Excerpted text:
┏━━

March 18, 2025Updated 10:19 p.m. ET
The promise of a “final” release of all government secrets relating to the 1963 assassination of John F. Kennedy has whetted the appetite of many Americans, including the current occupant of the Oval Office.
But many historians are taking a more measured, wait-and-see approach to Tuesday’s release of documents by the National Archives.
“I doubt that these releases are going to overturn our understanding of what happened on that terrible day in Dallas,” Fredrik Logevall, a historian at Harvard who is working on a multivolume biography of President Kennedy, said before the release.
But still, he added, “we should prepare to be surprised.”
It could take months, if not longer, for scholars to parse and digest the more than 1,100 PDF documents posted on the archive’s website. Previous Kennedy assassination documents that have been released were listed by serial number, which is opaque enough for those who aren’t experts in the intricate filing systems of the various intelligence agencies’. But these appear to come with even less identifying information.
Some will likely turn out to be versions of documents previously available with only light redactions, adding a name or two to the record. And others, scholars say, are likely to be duplicates or variants of memos and reports that have long been available from other sources.
David J. Garrow, the author of “The F.B.I. and Martin Luther King” and numerous articles about the intelligence agencies, predicted that the release would likely be a “a big nothingburger” when it comes to the assassination itself.

┗━━

Goals:
a – How many PDF documents were posted on the archive's website, according to the article on the Kennedy files release?
b – Using the article on the Kennedy files release, explain why scholars could take months or longer to work through the new documents.
c – Quote the part of the article on the Kennedy files release that opens with the words containing "But still, he" and closes with "less identifying information.".
None of the data after this point is needed.

Supplied data:
┏━━

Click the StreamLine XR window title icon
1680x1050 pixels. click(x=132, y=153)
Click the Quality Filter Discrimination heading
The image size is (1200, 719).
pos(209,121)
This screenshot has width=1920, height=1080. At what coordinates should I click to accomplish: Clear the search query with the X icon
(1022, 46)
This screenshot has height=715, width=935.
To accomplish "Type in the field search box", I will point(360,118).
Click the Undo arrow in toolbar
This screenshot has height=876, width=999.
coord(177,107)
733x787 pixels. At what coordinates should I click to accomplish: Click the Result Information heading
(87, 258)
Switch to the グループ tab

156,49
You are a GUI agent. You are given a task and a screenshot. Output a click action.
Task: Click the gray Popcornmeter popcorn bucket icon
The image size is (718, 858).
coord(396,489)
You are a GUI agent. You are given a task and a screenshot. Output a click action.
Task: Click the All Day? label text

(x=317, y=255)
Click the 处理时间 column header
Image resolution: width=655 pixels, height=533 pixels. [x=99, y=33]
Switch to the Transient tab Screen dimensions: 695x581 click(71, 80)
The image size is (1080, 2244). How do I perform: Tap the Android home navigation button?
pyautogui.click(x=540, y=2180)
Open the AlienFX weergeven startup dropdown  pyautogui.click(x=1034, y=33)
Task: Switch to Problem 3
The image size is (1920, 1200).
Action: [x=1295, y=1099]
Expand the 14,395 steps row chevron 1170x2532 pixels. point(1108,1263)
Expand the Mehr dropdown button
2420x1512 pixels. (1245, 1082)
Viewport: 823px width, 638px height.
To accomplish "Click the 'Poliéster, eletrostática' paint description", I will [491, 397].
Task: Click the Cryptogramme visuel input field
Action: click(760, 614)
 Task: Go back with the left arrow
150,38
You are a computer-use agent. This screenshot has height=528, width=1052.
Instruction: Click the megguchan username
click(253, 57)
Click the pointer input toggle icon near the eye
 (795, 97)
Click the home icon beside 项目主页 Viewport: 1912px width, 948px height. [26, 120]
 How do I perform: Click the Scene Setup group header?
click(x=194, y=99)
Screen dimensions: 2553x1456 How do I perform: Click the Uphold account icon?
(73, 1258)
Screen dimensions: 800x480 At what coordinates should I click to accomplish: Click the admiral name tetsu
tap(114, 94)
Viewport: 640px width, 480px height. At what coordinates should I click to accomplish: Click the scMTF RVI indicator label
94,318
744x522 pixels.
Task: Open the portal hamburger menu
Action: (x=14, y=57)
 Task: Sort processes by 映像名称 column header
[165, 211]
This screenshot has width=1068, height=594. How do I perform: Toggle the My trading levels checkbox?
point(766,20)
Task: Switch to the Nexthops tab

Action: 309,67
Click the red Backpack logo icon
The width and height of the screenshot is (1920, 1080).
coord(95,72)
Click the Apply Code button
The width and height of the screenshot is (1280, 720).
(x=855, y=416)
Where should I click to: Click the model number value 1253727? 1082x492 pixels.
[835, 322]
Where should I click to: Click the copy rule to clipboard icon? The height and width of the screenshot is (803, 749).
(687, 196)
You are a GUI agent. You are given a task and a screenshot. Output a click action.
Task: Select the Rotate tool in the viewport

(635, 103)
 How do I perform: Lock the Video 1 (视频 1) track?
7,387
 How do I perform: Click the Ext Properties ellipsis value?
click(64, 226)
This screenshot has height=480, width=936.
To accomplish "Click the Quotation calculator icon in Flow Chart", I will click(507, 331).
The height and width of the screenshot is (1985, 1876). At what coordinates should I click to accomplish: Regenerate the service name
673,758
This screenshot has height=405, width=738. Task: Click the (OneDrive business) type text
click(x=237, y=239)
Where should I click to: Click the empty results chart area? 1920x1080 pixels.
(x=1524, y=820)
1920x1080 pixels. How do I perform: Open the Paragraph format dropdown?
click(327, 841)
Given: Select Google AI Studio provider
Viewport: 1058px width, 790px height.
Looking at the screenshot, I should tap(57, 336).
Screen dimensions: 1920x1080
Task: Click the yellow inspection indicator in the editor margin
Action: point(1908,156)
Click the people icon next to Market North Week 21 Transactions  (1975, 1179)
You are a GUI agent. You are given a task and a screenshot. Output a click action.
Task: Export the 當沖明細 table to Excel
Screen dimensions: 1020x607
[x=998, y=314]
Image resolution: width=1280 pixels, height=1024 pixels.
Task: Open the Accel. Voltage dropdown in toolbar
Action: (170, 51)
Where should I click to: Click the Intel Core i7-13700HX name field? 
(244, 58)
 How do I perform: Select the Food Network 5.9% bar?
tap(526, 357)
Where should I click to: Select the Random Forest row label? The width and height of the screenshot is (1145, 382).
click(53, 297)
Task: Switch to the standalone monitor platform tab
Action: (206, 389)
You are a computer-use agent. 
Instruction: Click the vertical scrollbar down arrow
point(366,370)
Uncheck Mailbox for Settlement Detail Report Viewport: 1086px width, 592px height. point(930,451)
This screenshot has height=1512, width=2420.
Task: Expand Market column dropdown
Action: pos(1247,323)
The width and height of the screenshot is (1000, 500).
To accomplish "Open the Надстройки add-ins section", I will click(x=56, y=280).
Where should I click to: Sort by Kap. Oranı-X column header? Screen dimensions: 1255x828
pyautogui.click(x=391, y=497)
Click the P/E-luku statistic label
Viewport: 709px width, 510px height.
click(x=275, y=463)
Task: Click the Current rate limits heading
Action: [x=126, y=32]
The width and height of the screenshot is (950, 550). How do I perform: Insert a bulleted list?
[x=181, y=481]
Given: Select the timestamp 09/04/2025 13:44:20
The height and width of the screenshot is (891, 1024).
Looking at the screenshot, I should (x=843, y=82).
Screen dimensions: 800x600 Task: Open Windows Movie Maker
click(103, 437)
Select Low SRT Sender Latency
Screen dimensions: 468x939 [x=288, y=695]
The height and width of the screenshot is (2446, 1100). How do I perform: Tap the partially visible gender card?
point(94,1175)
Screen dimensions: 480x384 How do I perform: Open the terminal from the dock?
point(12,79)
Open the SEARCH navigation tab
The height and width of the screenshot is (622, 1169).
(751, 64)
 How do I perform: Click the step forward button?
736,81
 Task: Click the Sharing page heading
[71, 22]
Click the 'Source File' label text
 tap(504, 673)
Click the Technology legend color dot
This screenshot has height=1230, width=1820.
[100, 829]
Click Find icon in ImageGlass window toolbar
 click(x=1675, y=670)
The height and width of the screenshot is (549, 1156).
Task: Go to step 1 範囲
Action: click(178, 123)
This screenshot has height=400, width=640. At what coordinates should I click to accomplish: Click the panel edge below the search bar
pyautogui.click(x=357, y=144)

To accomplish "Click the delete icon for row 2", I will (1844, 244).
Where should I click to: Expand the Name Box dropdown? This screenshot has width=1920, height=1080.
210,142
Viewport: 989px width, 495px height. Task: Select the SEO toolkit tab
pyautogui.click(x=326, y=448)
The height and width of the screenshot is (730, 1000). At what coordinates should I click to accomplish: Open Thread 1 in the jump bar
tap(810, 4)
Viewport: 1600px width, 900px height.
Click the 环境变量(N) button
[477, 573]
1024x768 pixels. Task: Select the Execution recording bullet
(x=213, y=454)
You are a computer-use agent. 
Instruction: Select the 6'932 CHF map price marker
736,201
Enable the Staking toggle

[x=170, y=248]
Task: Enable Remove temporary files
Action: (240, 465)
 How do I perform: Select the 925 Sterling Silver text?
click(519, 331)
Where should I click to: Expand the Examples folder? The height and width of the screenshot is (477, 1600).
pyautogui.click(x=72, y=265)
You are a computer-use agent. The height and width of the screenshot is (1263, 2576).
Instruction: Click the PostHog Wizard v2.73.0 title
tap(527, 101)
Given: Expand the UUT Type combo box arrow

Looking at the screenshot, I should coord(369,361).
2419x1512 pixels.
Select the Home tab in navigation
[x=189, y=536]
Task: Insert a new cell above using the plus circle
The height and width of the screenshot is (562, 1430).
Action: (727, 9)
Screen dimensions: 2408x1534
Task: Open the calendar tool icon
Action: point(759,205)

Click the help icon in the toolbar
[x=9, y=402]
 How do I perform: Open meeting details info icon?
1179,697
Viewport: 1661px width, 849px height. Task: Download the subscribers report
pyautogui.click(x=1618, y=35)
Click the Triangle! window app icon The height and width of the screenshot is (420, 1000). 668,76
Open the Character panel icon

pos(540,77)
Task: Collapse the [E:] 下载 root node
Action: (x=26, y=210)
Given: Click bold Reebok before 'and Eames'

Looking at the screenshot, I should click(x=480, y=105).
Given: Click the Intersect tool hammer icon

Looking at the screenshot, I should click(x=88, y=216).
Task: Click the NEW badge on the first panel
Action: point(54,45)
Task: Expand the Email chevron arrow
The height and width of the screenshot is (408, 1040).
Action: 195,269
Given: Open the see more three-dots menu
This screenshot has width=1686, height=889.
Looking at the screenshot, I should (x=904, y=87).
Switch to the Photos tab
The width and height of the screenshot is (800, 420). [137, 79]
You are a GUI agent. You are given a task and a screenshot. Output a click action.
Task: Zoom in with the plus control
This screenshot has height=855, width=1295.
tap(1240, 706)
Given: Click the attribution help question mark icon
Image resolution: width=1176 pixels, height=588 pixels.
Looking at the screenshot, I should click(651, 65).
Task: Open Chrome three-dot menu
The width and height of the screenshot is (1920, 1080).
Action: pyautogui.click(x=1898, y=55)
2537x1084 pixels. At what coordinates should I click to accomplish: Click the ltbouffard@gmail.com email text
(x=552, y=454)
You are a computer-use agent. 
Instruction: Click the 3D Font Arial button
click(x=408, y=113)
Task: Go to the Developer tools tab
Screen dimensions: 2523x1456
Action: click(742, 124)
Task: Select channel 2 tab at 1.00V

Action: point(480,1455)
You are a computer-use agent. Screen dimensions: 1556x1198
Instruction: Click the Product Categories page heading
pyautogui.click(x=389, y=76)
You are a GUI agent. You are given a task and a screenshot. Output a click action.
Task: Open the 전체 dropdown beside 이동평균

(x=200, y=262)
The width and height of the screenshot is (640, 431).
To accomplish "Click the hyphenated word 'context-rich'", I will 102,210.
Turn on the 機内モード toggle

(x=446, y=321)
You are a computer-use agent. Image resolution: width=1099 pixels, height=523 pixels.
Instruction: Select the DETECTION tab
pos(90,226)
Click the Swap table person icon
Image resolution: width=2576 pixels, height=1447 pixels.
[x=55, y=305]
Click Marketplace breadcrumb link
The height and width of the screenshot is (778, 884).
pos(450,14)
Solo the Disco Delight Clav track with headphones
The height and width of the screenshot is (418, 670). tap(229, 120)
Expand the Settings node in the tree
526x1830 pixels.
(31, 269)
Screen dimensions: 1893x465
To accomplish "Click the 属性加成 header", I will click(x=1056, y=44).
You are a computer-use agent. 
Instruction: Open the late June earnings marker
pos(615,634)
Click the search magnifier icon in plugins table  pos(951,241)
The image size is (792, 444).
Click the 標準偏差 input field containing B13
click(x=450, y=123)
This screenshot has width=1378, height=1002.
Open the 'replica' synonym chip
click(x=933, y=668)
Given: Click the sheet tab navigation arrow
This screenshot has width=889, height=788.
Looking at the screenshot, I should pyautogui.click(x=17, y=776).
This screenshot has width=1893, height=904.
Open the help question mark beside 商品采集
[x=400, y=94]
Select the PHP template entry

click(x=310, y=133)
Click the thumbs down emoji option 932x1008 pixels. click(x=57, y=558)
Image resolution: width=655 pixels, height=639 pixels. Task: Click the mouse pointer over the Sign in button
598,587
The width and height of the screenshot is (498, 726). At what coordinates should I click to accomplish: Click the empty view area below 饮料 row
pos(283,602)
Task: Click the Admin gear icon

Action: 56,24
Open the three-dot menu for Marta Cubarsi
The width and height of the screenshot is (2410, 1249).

┗━━

The responses:
a – More than 1,100.

b – There are more than 1,100 PDF documents. They also seem to come with even less identifying information than earlier releases, which were listed only by serial numbers that are hard to follow for anyone who isn't an expert in intelligence agency filing systems.

c –
But still, he added, “we should prepare to be surprised.”
It could take months, if not longer, for scholars to parse and digest the more than 1,100 PDF documents posted on the archive’s website. Previous Kennedy assassination documents that have been released were listed by serial number, which is opaque enough for those who aren’t experts in the intricate filing systems of the various intelligence agencies’. But these appear to come with even less identifying information.